* Work instructions
Gather the lines below that include the string "language", copying each in full.
┄┄┄┄┄┄┄┄┄┄┄┄┄┄┄┄┄┄┄┄
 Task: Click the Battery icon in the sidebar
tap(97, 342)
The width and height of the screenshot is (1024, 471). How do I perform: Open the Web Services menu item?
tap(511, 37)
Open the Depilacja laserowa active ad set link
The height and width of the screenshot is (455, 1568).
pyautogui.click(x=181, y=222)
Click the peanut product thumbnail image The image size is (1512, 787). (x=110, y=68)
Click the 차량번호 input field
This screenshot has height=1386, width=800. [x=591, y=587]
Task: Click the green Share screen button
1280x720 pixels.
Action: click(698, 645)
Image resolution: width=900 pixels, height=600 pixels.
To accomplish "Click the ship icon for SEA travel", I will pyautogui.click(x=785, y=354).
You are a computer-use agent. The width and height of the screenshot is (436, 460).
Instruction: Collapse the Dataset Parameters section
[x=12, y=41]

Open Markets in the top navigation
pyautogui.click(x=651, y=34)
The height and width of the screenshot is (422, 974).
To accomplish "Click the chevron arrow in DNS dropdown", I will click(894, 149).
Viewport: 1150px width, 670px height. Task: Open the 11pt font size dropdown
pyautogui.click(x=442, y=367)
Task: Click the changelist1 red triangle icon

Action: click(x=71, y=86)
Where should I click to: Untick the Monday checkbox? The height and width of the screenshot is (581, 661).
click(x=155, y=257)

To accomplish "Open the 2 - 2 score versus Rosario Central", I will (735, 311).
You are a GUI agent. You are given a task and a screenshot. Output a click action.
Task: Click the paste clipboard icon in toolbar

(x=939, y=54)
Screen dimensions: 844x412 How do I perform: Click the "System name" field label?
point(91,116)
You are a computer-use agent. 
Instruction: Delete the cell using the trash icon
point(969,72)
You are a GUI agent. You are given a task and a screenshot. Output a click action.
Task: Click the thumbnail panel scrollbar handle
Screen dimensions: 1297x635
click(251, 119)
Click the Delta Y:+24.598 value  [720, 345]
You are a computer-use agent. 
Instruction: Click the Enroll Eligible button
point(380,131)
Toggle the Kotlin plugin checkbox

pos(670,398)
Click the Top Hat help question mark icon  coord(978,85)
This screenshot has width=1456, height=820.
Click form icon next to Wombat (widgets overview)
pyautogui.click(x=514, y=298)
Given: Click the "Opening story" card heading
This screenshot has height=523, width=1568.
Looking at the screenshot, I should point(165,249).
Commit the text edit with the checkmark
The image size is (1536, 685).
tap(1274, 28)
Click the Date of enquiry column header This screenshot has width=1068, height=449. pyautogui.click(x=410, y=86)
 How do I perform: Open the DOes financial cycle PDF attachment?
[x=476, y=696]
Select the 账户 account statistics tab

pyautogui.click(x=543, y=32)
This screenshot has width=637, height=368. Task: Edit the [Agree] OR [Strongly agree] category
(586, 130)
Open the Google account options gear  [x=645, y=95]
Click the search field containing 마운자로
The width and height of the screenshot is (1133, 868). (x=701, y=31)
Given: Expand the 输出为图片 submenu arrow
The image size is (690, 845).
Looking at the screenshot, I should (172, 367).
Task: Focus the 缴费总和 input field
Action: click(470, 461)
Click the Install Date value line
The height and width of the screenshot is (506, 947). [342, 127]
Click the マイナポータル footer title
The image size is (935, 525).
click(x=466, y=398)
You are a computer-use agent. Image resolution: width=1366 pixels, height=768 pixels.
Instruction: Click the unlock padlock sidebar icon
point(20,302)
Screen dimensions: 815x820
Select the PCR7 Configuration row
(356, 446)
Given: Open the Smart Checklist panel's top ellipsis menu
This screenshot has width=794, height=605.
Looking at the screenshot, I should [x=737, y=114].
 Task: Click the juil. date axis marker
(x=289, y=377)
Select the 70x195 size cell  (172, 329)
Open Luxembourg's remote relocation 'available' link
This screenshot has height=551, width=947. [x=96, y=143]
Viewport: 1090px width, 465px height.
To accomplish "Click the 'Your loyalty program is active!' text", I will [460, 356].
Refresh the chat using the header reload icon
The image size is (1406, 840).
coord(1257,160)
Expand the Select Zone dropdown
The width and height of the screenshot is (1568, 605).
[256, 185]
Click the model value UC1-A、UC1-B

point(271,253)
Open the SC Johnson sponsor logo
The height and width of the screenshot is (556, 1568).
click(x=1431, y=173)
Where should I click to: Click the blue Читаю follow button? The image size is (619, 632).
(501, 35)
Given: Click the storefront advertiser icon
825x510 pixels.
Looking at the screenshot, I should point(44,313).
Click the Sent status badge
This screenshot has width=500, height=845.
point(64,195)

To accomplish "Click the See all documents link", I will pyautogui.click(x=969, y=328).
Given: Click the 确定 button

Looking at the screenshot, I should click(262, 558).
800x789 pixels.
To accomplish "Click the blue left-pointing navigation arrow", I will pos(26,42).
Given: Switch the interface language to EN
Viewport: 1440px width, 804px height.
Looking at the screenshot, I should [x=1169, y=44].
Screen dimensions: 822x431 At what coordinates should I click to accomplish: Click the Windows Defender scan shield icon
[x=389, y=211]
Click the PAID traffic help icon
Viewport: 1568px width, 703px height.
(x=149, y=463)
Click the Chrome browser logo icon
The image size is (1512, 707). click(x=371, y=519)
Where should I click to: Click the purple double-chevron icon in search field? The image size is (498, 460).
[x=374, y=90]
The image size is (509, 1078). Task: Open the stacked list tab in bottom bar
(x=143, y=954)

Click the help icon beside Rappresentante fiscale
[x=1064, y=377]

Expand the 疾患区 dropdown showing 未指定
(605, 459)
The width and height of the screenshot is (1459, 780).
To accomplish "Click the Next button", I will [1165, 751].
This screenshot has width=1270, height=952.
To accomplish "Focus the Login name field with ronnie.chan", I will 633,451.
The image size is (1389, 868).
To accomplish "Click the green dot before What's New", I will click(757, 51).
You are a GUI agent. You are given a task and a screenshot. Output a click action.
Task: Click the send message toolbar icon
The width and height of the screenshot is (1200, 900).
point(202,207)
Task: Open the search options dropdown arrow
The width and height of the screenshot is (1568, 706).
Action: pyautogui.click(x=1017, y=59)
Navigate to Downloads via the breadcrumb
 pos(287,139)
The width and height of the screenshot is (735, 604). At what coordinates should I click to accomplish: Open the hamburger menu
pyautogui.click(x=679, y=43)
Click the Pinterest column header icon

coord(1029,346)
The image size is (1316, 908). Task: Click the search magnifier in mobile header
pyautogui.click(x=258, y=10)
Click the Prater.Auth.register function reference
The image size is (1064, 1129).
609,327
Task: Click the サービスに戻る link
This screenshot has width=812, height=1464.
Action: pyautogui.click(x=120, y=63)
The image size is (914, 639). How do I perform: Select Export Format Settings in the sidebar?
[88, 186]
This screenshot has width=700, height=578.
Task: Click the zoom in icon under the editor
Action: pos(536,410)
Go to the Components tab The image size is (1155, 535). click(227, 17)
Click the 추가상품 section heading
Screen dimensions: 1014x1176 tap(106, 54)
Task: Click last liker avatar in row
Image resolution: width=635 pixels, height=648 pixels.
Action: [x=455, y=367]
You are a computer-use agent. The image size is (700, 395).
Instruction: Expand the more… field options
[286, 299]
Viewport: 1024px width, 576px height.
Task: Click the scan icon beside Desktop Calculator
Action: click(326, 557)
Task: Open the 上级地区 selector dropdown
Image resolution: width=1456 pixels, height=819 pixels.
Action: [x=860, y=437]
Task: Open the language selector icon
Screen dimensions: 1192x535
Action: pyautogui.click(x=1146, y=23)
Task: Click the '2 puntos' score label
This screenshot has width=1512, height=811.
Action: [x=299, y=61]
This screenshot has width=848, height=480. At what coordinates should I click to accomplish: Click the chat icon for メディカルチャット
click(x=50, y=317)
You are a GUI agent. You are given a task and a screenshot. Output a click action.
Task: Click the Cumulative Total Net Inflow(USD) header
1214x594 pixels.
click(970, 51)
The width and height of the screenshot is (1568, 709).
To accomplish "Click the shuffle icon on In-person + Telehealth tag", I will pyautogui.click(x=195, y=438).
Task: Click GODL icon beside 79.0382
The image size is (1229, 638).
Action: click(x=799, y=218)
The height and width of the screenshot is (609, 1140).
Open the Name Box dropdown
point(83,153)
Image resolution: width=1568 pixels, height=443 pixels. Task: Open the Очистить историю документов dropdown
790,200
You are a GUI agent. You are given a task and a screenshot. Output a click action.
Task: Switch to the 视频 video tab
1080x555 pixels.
┄┄┄┄┄┄┄┄┄┄┄┄┄┄┄┄┄┄┄┄
* Answer section
Given: Switch the interface language to EN
Task: Open the language selector icon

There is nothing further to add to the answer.